**DIRECTIONS FOR THIS TASK**: Repeat, line for line, the entries below from the first line to the line containing "Collapse the right", counting both ends.

[Stored records]
# # # # # # #
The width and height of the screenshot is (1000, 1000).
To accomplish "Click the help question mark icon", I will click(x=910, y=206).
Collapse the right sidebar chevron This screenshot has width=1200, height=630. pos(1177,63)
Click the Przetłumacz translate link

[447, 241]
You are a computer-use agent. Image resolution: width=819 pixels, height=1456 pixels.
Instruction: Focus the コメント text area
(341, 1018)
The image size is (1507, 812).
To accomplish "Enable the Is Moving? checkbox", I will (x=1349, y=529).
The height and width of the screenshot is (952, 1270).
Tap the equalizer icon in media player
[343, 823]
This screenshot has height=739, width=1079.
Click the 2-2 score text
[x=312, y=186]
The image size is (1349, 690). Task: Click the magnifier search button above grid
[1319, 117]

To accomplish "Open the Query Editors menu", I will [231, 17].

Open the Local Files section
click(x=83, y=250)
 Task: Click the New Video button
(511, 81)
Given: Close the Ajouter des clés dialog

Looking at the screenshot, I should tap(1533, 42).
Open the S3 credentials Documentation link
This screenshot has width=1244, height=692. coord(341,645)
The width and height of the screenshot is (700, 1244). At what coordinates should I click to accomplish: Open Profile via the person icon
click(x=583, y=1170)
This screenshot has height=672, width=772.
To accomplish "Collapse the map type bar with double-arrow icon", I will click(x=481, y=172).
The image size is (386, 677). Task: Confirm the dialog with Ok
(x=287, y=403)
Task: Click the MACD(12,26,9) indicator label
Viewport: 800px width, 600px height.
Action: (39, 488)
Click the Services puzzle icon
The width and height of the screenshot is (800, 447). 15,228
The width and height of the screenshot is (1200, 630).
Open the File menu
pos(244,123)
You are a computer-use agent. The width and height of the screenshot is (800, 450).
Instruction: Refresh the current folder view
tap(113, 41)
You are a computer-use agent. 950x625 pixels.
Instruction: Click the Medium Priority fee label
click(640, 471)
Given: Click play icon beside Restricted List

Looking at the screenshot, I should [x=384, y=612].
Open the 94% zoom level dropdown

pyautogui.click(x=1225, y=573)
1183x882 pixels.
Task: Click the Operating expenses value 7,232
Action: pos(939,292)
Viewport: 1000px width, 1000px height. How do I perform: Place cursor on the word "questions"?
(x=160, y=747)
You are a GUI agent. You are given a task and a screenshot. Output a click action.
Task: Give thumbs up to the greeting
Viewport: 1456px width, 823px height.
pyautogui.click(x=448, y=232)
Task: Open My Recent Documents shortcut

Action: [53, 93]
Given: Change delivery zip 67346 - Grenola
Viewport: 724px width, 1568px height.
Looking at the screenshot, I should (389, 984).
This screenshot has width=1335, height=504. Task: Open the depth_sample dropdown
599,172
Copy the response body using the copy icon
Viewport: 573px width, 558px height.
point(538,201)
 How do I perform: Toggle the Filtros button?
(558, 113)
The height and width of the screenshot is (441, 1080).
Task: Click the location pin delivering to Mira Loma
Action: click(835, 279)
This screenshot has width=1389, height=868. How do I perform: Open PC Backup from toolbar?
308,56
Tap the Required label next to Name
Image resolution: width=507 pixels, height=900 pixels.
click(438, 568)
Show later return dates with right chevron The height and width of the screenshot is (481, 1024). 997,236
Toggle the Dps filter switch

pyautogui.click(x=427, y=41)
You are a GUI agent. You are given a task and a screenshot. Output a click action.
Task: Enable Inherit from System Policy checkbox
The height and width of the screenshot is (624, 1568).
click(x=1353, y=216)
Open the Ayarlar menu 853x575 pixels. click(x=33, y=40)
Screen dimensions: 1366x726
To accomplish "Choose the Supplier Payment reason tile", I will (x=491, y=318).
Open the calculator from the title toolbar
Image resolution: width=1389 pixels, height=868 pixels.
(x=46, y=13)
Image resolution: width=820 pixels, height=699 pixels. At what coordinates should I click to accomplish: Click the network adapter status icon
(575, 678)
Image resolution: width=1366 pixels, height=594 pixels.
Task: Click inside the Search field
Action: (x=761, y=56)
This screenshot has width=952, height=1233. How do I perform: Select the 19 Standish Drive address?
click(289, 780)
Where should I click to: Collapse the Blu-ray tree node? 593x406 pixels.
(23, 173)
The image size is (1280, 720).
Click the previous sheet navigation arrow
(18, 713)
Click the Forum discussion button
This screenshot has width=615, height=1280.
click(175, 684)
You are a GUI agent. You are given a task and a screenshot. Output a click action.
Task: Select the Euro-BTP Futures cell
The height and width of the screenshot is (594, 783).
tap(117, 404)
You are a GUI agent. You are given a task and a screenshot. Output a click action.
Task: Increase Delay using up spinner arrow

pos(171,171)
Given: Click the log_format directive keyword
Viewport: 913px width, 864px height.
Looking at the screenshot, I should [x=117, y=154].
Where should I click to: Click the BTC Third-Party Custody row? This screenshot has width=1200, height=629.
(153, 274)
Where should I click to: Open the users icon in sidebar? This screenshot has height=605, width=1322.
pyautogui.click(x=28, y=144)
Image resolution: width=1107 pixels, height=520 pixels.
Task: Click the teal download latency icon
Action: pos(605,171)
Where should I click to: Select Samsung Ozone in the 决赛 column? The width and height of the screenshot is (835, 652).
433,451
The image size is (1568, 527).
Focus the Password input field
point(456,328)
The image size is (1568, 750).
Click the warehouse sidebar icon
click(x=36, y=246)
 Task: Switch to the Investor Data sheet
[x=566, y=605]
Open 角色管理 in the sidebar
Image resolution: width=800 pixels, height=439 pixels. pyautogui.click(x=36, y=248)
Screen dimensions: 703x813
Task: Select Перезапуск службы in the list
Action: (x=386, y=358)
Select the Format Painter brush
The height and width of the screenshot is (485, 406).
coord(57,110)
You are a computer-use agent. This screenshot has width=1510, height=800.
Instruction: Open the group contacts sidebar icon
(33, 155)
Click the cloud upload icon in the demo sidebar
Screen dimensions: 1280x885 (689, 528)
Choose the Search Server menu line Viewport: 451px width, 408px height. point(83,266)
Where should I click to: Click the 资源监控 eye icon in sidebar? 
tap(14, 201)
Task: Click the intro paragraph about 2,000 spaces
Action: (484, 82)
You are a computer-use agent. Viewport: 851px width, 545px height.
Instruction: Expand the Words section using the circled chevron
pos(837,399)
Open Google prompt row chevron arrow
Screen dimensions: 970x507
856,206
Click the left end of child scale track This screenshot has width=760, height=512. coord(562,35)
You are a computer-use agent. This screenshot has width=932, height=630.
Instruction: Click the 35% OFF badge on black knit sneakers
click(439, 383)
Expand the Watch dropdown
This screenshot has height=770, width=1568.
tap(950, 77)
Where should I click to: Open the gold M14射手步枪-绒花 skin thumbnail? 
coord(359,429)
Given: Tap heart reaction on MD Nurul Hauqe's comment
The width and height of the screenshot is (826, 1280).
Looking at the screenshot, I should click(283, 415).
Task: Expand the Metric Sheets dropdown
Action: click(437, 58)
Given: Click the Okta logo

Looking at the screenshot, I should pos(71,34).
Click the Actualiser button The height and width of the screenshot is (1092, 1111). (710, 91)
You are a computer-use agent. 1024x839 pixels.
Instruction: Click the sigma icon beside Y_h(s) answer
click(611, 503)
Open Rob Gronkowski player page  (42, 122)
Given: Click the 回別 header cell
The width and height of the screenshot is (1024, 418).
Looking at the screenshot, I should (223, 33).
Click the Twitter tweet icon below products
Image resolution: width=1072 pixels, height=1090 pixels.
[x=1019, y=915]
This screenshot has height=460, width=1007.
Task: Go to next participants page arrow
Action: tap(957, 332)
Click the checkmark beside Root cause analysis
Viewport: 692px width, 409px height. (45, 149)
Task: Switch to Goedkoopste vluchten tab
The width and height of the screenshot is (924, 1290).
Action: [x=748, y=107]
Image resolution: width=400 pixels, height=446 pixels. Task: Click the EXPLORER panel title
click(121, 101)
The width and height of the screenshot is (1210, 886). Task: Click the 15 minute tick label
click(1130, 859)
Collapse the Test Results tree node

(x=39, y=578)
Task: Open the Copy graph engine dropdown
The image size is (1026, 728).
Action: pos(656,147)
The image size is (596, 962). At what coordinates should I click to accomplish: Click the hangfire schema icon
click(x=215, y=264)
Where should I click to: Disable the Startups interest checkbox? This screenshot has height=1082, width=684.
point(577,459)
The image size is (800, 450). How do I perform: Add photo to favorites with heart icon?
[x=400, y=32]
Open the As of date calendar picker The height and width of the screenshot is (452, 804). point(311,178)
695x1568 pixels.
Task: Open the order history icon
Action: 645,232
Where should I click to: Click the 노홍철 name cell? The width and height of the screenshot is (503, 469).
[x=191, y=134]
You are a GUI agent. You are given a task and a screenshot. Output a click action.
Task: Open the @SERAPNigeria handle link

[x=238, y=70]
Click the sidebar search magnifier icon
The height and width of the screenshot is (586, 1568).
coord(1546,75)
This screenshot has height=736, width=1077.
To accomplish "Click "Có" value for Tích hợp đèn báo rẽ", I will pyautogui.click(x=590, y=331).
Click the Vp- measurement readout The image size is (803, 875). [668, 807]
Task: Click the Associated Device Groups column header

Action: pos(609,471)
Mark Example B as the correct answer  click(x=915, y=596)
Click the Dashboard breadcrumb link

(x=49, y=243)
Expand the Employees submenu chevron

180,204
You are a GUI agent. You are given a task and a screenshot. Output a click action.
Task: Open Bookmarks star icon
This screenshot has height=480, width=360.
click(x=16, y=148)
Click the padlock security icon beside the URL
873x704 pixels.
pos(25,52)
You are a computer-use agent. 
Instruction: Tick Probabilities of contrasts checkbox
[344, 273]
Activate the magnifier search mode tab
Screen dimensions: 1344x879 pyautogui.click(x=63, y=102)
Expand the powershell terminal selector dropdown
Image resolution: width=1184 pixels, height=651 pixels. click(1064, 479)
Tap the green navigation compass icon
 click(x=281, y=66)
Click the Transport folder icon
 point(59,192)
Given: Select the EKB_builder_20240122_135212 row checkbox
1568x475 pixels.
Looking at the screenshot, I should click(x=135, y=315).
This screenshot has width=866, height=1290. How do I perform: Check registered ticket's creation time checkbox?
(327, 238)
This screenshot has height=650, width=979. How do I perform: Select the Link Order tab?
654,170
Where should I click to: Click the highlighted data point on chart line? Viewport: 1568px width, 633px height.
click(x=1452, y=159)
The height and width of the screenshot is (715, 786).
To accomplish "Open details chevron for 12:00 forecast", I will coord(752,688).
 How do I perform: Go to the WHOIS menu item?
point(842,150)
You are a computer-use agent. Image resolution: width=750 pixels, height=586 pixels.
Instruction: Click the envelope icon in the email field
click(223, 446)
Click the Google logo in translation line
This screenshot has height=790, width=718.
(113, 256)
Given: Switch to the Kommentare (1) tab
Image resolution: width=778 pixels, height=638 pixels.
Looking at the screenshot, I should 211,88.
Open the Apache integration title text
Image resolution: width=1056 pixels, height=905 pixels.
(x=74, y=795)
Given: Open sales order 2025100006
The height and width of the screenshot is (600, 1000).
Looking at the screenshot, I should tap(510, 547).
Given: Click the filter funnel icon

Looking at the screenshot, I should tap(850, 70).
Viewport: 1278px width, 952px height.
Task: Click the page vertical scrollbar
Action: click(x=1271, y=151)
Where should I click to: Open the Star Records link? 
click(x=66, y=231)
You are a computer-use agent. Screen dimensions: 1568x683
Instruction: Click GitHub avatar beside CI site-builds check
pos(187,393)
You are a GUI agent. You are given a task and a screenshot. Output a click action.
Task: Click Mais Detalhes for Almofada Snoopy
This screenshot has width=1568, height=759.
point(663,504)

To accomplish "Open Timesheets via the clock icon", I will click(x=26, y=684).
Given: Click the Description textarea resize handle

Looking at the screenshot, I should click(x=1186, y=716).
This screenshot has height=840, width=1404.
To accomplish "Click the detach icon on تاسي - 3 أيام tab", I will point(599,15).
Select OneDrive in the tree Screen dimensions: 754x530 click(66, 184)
# # # # # # #
**RESULT**:
The width and height of the screenshot is (1000, 1000).
To accomplish "Click the help question mark icon", I will click(x=910, y=206).
Collapse the right sidebar chevron This screenshot has width=1200, height=630. pos(1177,63)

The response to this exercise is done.